All is fair — at least until Hull freezes over

All is fair — at least until Hull freezes over

Grin up North at Europe's biggest travelling fair

By Robert Crampton


A bracing weekend up North with my wife, children, cousin, parents, parents-in-law, brothers-in-law, sisters-in-law, nephews, nieces, wife’s uncle, aunt, grandmother and cousins, plus their boyfriends, girlfriends and partners and my nephew’s girlfriend. Quite a feat of diplomacy, keeping them all happy for 48 hours.

Only my brother and his wife, who, 30 years on from the classic single, have taken the Dead Kennedys’ advice and gone on a holiday in Cambodia, are absent, and they call in via Skype from an internet café in Phnom Penh.

Bracing is the word. From getting in the car in East London to getting out of it in west Hull three and a bit hours later, the temperature drops from the pleasantly autumnal to the distinctly polar. I spend the weekend wrapped in four layers, plus scarf and hat. “Too long down South” is the inevitable indictment. We visit my wife’s Uncle Dave at his allotment to collect pumpkins. Dave snorts at my insulation. “What’re you going to do when the winter arrives?” he asks. “Easy,” I tell him, following the approved script, “I’ll just stay in and have another shandy.”

I carry the pumpkins back to the car. “Oh my God,” I tell the children, “I’ve turned into Jordan.” They roll their eyes but, honestly, if a middle-aged dad can’t make smutty, infantile jokes while clutching two pumpkins to his chest, what’s the world coming to?

Merry go round

The occasion for the trip is the biggest event in the city’s social calendar: the extraordinary 700-year-old blowout that is Hull Fair. A legacy, presumably, of the city’s history as an “eat, drink and be merry for tomorrow we die” deep-sea fishing port, Hull Fair is reputedly the biggest travelling fair in Europe. I think it can be seen from space.

Our party is 13-strong. I discover, in a pleasingly Malcolm-Gladwell-ish way, that even with my wife’s tendency to, ahem, push the norms of the democratic process to their limits, thirteen is two or three more than the maximum number a group can be while still functioning effectively as a cohesive unit. Of our three hours, we spend half standing inert, while various members of the extended family buy chips, go to the loo, bicker, wander off, and so forth.

That said, the pressure on decision-making at the fair is intense: noise; light; crowds; the competing demands of thirsty adults and howling children.
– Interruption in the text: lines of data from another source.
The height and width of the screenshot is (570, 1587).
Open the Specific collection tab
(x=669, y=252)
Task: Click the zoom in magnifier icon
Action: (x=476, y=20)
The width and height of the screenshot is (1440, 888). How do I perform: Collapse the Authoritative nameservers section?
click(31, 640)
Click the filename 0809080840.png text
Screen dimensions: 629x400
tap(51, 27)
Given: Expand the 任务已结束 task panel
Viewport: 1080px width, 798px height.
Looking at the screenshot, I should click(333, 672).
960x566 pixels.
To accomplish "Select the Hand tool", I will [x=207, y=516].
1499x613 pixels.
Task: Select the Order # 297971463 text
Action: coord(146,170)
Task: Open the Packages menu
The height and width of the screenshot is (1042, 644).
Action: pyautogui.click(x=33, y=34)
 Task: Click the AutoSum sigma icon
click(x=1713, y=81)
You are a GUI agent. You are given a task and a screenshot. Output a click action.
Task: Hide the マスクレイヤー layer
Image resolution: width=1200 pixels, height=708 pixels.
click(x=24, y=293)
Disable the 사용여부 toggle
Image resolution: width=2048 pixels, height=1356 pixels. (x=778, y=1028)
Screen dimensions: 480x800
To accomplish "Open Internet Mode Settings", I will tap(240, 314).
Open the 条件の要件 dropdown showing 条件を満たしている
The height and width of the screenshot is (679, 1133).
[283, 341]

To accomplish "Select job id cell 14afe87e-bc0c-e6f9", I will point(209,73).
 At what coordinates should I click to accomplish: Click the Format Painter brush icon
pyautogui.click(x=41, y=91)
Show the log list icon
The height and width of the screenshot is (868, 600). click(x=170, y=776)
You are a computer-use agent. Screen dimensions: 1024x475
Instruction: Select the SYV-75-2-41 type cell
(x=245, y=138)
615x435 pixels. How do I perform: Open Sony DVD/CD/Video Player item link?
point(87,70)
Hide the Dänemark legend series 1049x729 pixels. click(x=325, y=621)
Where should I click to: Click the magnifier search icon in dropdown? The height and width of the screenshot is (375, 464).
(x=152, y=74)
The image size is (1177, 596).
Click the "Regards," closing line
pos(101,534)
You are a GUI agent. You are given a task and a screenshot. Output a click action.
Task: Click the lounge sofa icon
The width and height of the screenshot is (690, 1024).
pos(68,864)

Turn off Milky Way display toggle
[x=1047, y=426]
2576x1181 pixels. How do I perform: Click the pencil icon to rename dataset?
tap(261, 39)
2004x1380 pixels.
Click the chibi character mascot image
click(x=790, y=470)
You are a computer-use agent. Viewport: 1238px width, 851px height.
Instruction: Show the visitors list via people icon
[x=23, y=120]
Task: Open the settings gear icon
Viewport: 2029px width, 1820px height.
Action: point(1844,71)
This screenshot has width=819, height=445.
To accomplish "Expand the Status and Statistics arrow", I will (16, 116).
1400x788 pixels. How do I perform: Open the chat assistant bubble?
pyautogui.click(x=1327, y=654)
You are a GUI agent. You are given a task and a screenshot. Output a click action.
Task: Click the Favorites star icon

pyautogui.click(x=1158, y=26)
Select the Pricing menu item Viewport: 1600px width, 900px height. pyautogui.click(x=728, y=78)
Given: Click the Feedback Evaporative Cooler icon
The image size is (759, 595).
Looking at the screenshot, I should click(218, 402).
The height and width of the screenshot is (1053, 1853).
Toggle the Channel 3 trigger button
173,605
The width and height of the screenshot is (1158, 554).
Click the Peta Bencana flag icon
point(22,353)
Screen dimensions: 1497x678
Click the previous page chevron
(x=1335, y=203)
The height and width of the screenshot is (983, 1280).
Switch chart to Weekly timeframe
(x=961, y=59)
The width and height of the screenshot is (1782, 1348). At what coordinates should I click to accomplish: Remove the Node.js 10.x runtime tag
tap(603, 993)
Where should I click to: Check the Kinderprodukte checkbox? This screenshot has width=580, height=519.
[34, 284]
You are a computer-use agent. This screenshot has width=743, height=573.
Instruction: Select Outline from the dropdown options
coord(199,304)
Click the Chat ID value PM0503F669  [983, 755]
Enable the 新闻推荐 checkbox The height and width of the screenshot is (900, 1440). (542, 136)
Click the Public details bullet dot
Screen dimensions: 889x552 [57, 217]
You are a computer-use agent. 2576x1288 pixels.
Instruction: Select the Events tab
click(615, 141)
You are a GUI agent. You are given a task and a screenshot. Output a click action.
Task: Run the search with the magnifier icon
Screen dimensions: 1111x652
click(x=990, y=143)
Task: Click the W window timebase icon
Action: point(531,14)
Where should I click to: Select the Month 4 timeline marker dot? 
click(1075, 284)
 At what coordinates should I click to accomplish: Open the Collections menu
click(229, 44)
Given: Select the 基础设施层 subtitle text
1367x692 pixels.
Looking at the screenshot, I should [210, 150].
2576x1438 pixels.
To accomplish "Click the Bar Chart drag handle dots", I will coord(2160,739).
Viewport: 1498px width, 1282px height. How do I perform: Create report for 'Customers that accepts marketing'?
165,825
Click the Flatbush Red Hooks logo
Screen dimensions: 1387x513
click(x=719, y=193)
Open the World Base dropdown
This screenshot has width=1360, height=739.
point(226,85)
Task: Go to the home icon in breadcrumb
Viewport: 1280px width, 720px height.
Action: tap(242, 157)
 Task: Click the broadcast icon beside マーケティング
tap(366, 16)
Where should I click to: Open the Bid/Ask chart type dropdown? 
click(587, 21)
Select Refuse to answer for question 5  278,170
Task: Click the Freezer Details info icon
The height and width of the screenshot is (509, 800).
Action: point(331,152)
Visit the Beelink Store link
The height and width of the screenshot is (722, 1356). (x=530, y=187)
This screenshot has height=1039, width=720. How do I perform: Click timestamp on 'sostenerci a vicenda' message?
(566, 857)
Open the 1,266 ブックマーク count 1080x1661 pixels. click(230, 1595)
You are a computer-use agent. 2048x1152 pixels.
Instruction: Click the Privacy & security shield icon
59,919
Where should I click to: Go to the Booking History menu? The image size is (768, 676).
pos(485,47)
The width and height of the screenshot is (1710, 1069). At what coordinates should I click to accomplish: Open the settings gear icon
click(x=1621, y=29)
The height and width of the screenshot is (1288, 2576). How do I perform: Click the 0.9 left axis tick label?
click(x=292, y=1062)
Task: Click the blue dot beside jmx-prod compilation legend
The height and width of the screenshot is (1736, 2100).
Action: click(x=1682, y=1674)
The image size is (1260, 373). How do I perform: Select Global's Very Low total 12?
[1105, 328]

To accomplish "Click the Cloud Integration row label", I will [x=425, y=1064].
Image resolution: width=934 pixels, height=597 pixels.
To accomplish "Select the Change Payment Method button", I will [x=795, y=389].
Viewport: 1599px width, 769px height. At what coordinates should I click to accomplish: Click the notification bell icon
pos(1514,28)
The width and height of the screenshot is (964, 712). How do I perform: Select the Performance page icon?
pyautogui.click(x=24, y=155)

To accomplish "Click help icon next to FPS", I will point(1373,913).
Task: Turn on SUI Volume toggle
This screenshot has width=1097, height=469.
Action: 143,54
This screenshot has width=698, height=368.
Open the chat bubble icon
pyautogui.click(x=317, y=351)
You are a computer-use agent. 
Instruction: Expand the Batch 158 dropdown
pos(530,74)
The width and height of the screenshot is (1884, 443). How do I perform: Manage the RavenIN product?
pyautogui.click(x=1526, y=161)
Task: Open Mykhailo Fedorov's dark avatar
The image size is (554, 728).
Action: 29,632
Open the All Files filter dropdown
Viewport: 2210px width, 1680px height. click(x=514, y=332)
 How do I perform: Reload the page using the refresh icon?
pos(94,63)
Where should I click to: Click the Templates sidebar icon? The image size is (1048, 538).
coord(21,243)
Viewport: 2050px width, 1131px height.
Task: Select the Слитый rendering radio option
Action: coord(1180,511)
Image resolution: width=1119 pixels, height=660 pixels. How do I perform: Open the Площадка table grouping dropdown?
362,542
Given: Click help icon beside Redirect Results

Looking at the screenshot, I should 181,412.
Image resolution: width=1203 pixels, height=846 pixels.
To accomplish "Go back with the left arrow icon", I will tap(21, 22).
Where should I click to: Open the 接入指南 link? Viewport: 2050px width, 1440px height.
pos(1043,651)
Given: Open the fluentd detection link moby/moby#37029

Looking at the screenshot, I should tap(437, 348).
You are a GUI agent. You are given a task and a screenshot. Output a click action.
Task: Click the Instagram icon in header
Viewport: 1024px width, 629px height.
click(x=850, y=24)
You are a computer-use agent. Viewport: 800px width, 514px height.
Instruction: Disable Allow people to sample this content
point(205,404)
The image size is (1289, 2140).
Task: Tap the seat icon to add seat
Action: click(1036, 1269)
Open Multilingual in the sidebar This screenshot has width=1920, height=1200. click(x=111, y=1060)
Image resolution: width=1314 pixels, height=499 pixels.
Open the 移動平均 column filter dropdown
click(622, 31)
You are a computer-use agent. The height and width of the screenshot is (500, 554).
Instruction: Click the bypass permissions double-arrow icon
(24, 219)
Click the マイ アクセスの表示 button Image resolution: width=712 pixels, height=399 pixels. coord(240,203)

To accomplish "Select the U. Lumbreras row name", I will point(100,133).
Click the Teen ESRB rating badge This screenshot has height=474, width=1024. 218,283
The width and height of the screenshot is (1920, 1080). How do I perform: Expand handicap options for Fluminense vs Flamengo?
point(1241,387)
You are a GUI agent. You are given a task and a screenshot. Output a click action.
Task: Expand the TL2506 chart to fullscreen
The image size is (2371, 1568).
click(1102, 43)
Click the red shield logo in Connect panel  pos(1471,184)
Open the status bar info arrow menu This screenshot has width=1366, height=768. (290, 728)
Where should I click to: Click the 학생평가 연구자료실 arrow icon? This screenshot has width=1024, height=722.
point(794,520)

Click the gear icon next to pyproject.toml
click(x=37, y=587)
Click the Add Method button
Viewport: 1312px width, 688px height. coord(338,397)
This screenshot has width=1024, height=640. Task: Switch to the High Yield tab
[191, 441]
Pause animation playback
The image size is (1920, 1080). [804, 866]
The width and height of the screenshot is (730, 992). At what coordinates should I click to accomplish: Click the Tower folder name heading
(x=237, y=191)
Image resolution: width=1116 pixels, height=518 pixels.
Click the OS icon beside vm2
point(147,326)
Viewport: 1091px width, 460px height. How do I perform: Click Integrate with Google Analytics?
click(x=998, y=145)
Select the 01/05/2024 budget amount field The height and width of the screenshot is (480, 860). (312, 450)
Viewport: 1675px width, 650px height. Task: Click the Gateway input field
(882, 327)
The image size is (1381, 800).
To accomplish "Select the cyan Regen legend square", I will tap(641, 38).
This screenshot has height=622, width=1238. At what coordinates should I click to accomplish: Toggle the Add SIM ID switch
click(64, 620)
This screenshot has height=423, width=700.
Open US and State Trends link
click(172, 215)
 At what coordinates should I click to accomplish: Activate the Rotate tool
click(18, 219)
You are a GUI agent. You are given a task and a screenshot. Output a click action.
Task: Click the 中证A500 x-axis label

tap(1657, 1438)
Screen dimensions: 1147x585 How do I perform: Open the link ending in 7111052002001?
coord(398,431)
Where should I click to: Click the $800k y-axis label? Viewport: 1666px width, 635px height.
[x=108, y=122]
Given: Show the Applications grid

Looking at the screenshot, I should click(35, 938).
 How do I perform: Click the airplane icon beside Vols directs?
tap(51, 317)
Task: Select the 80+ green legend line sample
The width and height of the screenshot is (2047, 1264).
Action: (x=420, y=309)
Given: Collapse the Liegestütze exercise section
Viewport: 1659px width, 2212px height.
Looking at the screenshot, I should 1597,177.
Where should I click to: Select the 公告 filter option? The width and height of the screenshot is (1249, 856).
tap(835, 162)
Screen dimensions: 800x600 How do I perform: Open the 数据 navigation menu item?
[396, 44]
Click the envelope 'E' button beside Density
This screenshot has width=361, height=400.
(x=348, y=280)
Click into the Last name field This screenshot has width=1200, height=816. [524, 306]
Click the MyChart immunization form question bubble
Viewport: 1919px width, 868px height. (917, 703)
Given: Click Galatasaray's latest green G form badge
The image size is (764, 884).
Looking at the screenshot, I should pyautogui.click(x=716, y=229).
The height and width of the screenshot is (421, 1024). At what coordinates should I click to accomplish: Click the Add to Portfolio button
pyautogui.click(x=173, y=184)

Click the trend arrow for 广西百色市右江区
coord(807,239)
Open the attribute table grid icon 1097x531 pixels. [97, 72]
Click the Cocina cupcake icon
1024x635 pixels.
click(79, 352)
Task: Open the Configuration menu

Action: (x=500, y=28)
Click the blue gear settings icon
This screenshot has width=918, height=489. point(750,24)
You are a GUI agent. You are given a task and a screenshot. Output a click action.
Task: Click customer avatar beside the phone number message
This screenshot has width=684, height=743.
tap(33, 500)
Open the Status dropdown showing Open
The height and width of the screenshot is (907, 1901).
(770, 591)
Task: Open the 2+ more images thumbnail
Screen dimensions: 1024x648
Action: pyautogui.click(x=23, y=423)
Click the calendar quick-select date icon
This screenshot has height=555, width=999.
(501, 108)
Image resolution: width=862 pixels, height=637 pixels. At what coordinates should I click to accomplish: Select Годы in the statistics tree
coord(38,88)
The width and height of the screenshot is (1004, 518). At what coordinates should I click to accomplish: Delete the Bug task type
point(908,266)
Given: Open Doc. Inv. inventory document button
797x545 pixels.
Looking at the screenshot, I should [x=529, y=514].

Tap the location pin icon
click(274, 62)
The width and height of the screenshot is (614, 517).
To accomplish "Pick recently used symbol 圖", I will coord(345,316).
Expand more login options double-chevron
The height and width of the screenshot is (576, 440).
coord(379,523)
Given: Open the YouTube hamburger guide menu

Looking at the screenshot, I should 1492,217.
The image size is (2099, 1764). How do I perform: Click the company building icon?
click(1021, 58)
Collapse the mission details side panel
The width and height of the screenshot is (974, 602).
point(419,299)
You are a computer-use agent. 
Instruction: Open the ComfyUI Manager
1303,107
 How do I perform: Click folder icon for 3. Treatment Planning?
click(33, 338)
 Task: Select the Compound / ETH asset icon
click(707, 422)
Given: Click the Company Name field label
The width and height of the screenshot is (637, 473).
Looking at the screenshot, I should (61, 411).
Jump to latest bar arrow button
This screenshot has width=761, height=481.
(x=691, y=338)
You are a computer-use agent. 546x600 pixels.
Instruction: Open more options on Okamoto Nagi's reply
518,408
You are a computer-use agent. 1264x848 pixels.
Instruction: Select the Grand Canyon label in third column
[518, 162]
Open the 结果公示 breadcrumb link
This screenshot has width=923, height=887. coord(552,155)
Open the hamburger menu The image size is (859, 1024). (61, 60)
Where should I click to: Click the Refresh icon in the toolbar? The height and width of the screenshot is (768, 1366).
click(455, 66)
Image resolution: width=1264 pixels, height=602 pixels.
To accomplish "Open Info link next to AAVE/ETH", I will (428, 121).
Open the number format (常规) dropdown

We lose my dad and cousin in the mêlée, and despite them both being over 6ft, and the average Hull male standing a good bit less than that (although bolstered by his flat cap) they are nowhere to be seen. Turns out they’ve headed back to my mum’s.

Bumpy ride

My cousin’s early bath is surely connected to delayed shock. He grew up in Cambridge, and is thus both (a) a debutant at the fair and (b) a southerner. Before disappearing, he has insisted on going on The Bomber, three or four minutes of unmitigated horror at speeds up to 83mph, heights up to 170ft and G-forces up to 4.2. The rest of the party waits at the bottom of the ride expectantly.

George duly emerges, weak-kneed, white-eyed, in need of a lie down. We tell him that a few years ago, a woman fell out of a similar contraption at about 80ft, plummeting directly into its machinery. “Really?” he gasps. “Really,” we say, “and she survived, and you will, too. That’s how hard people are in Hull.”

Cheap and cheerful

No signs of green shoots at Hull Fair, incidentally. After their big drop last year, prices remain on the floor. You could pick up quality tat on Walton Street for as little as £1.

My family (just the four of us, not the thirteen) came away with two light sabres, a flashing cutlass, a fluorescent orange hat, a pair of stripy orange and black mittens, a coconut, two bags of brandy snaps and two toffee apples, plus of course the recent memory of several other tasty and nutritious snacks, plus rides undergone, Tommy guns fired, ducks hooked, helters skeltered etc, and yet still we had change from £100.

Once bitten Within the space of ten yards, the children both lose teeth to their toffee apples, the most efficient dental extractors this side of the doubled-up fishing line and the sharply slammed door. Blood in your mouth, scouring a darkened street for your own teeth, I ruffle my son’s hair and reflect that it’s good training for nights out in town when he’s a bit older.